[Nvidia] Gameworks DX12 DOs and DONTs

iiiankiii · Sep 27, 2015

https://developer.nvidia.com/dx12-dos-and-donts

Nvidia listed a bunch of Dos and Donts for DX12.

This one is interesting:

Donts

Dont toggle between compute and graphics on the same command queue more than absolutely necessary
This is still a heavyweight switch to make

First rule of GameWorks: You do not talk about Async Compute.
Second Rule of GameWorks: You DO NOT talk about Async Compute.

LTC8K6 · Sep 27, 2015

The sky is falling!

My GTX980ti is a paperweight!

Run in circles....

thesmokingman · Sep 27, 2015

stahlhart · Sep 27, 2015

Can you at least try to have an objective, unbiased discussion about this, without the usual characters here engaging in the usual agendas?
-- stahlhart

jpiniero · Sep 27, 2015

iiiankiii said:
First rule of GameWorks: You do not talk about Async Compute.
Second Rule of GameWorks: You DO NOT talk about Async Compute.

Gotta have a reason to upgrade to Pascal y'know.

PhonakV30 · Sep 27, 2015

Dont toggle between compute and graphics on the same command queue more than absolutely necessary

ok How much Percentage of Async compute should apply by Developer ?

this "Donts" is vague.

ThatBuzzkiller · Sep 27, 2015

Here are the interesting parts ...

They specifically advise using root signatures as much as possible while MICROSOFT
recommends AGAINST binding your resources into the root signatures ...

That wouldn't be an issue if they had a fully bindless architecture ...

They also recommend against using ROVs and that you should look at alternatives like advanced blending operations too ...

I'm guessing ROVs are practically free on Intel architectures ...

tviceman · Sep 27, 2015

iiiankiii said:
https://developer.nvidia.com/dx12-dos-and-donts

Nvidia listed a bunch of Dos and Donts for DX12.

This one is interesting:

First rule of GameWorks: You do not talk about Async Compute.
Second Rule of GameWorks: You DO NOT talk about Async Compute.

And also, when they mention toggling Tessellation on and off, they again say to do it as little as possible for the same reasons and Nvidia destroys AMD at tessellation performance, so tinfoil hat engaged.

Nvidia is simply posting good coding strategies to maximize their GPU potential and minimize waste execution. It's really nothing exciting to talk about in the context in which you wish it could be applied.

Good_fella · Sep 28, 2015

iiiankiii said:
https://developer.nvidia.com/dx12-dos-and-donts

Nvidia listed a bunch of Dos and Donts for DX12.

This one is interesting:

First rule of GameWorks: You do not talk about Async Compute.
Second Rule of GameWorks: You DO NOT talk about Async Compute.

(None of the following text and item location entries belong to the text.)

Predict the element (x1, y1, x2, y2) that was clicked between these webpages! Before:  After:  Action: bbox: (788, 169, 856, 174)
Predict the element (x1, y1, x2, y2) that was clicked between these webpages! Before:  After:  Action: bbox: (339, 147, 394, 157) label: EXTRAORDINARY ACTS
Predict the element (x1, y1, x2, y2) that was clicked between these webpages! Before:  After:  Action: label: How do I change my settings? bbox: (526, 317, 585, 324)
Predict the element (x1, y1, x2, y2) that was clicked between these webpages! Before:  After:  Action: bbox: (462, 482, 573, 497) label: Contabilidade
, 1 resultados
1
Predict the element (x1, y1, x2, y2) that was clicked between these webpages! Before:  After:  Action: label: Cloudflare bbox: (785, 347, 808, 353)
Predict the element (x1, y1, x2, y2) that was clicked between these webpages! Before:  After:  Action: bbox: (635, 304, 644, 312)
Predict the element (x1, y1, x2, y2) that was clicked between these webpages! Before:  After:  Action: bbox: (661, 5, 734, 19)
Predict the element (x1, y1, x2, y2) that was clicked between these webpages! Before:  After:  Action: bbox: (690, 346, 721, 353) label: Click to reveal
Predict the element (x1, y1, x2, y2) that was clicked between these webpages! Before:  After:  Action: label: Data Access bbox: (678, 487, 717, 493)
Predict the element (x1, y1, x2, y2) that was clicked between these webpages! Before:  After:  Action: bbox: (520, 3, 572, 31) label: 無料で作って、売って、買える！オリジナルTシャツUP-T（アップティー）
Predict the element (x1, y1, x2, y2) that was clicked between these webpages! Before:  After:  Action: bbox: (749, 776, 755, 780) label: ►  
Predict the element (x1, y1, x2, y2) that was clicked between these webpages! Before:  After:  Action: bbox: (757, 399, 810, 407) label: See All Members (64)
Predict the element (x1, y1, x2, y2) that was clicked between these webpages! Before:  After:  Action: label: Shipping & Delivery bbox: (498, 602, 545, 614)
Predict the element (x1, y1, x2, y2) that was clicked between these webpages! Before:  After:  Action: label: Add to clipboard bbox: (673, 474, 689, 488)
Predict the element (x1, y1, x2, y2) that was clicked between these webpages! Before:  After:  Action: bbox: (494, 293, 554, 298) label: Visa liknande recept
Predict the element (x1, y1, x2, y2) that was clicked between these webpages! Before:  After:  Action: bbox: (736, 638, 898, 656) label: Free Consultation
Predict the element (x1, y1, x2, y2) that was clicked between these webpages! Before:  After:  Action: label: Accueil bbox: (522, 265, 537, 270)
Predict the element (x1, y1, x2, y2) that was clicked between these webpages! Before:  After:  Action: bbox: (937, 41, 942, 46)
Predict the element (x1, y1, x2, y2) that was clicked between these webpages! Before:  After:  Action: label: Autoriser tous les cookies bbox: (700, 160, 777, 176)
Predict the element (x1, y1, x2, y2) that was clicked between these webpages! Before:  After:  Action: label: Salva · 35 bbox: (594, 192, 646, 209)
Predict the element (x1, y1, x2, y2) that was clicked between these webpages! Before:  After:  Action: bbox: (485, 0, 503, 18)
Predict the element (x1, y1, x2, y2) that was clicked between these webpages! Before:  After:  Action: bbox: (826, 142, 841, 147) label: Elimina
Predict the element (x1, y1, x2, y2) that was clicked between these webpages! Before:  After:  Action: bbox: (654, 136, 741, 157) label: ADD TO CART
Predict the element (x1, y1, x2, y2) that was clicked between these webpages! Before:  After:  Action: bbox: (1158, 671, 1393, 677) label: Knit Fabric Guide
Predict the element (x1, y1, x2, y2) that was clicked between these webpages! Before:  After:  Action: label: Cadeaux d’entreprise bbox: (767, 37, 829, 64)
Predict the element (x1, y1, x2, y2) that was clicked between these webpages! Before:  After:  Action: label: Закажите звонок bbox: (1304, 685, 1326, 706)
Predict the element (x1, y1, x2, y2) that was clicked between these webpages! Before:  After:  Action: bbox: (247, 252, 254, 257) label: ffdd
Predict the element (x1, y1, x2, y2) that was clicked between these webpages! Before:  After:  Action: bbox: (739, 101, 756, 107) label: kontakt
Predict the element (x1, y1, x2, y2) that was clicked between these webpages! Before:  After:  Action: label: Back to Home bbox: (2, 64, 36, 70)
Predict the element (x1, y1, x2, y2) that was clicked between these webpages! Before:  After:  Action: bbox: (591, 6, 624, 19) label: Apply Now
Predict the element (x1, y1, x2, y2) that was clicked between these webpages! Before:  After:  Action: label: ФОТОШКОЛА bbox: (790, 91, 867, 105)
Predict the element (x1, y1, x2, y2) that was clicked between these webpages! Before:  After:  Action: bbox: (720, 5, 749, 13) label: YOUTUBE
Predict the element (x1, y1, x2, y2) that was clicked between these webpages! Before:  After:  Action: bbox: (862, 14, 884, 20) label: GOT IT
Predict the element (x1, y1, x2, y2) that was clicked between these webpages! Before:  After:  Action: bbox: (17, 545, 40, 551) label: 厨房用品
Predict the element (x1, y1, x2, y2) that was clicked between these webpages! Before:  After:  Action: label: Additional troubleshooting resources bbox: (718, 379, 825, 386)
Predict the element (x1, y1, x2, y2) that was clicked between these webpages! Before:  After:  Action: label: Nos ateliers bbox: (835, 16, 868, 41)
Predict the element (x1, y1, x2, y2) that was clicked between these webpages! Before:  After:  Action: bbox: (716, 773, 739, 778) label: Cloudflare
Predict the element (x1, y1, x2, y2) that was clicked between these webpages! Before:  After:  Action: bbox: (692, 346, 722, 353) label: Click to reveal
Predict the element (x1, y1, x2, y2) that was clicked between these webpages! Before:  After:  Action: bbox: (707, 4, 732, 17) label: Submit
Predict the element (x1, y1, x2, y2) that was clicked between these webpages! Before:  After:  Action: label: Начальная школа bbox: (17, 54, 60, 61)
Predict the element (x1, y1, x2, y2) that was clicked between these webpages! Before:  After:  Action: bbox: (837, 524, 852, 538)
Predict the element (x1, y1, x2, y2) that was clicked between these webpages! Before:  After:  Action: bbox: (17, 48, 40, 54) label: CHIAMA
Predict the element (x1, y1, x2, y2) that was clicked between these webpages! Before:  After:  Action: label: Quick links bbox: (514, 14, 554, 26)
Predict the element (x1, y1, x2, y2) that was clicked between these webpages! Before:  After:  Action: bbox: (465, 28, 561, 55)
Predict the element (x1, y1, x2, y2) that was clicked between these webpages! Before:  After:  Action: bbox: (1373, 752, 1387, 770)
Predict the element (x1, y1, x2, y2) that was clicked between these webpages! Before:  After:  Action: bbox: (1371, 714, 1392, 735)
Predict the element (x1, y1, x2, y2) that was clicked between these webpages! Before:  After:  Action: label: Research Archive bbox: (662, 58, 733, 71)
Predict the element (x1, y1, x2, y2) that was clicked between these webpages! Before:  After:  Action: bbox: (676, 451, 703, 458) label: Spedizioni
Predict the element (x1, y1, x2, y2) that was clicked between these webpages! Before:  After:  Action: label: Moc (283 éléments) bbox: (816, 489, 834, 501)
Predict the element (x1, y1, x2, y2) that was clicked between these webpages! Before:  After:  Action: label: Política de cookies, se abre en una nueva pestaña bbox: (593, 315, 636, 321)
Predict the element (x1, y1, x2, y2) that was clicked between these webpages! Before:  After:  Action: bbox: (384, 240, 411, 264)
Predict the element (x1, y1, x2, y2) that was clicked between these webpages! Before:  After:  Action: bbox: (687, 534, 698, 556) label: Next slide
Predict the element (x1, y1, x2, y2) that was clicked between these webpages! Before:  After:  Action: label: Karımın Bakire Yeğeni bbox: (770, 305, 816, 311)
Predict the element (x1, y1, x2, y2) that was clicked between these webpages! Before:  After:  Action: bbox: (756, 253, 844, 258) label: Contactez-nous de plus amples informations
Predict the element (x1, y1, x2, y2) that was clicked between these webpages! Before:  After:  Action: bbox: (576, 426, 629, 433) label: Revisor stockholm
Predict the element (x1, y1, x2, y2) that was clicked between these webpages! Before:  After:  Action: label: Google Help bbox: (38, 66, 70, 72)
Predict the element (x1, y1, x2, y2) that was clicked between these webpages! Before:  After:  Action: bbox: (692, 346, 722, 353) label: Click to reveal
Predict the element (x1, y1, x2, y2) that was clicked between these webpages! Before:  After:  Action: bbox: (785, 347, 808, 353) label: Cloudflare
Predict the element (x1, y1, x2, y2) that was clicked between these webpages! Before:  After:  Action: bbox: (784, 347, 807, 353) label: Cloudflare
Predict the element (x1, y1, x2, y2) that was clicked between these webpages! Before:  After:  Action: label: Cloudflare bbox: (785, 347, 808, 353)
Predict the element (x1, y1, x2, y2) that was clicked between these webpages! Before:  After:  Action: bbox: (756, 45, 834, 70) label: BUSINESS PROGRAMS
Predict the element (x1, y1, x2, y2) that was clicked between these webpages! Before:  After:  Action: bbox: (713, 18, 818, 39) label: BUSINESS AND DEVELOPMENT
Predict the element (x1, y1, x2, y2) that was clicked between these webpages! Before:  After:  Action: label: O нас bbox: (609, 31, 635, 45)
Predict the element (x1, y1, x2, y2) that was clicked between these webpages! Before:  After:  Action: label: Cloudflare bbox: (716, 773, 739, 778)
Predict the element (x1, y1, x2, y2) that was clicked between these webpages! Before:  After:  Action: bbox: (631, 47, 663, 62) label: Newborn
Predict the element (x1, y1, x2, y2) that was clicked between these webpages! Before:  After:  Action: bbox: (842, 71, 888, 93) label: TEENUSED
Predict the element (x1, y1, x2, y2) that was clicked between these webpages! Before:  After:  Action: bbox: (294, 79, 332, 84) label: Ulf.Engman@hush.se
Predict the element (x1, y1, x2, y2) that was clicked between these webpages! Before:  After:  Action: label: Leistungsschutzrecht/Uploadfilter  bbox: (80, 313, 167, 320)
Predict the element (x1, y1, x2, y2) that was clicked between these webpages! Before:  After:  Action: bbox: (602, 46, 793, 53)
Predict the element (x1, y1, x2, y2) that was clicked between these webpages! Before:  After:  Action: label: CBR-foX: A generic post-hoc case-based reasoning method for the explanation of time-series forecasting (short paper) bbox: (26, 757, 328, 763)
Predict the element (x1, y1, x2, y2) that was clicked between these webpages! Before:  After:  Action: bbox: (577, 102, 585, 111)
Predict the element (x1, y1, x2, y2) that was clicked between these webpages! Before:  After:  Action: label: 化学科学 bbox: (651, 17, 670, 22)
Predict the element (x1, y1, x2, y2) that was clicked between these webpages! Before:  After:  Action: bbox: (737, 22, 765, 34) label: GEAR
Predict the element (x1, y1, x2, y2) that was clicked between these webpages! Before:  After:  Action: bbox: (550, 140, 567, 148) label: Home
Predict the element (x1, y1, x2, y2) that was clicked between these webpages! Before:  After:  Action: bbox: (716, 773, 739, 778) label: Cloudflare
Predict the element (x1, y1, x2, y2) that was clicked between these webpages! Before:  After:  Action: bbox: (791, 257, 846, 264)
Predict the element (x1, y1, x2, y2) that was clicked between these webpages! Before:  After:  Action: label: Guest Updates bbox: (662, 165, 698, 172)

Still hyping Async Compute. 😀

zlatan · Sep 28, 2015

ThatBuzzkiller said:
Here are the interesting parts ...

They specifically advise using root signatures as much as possible while MICROSOFT
recommends AGAINST binding your resources into the root signatures ...

That wouldn't be an issue if they had a fully bindless architecture ...

It's more like a design issue especially for the data constants. I think the Geforce hardwares still only able to use 64KB register file for storing these, while the GCN can use as much as 2GB, because the architecture is memory based. With a root level binding the driver can check the data size so it can make optimal decisions. Without it the driver don't have to much information, so in this case the optimal path is to emulate the binding with texture fetches. And this is slow.
D3D12 is heavily designed designed for GCN, or GCN-like memory based architectures, and it is not a problem when NV say something different. Even their newest architecture is not designed for this kind of workload, so they have to find optimal solutions for all the problems.

Pottuvoi · Sep 28, 2015

tviceman said:
And also, when they mention toggling Tessellation on and off, they again say to do it as little as possible for the same reasons and Nvidia destroys AMD at tessellation performance, so tinfoil hat engaged.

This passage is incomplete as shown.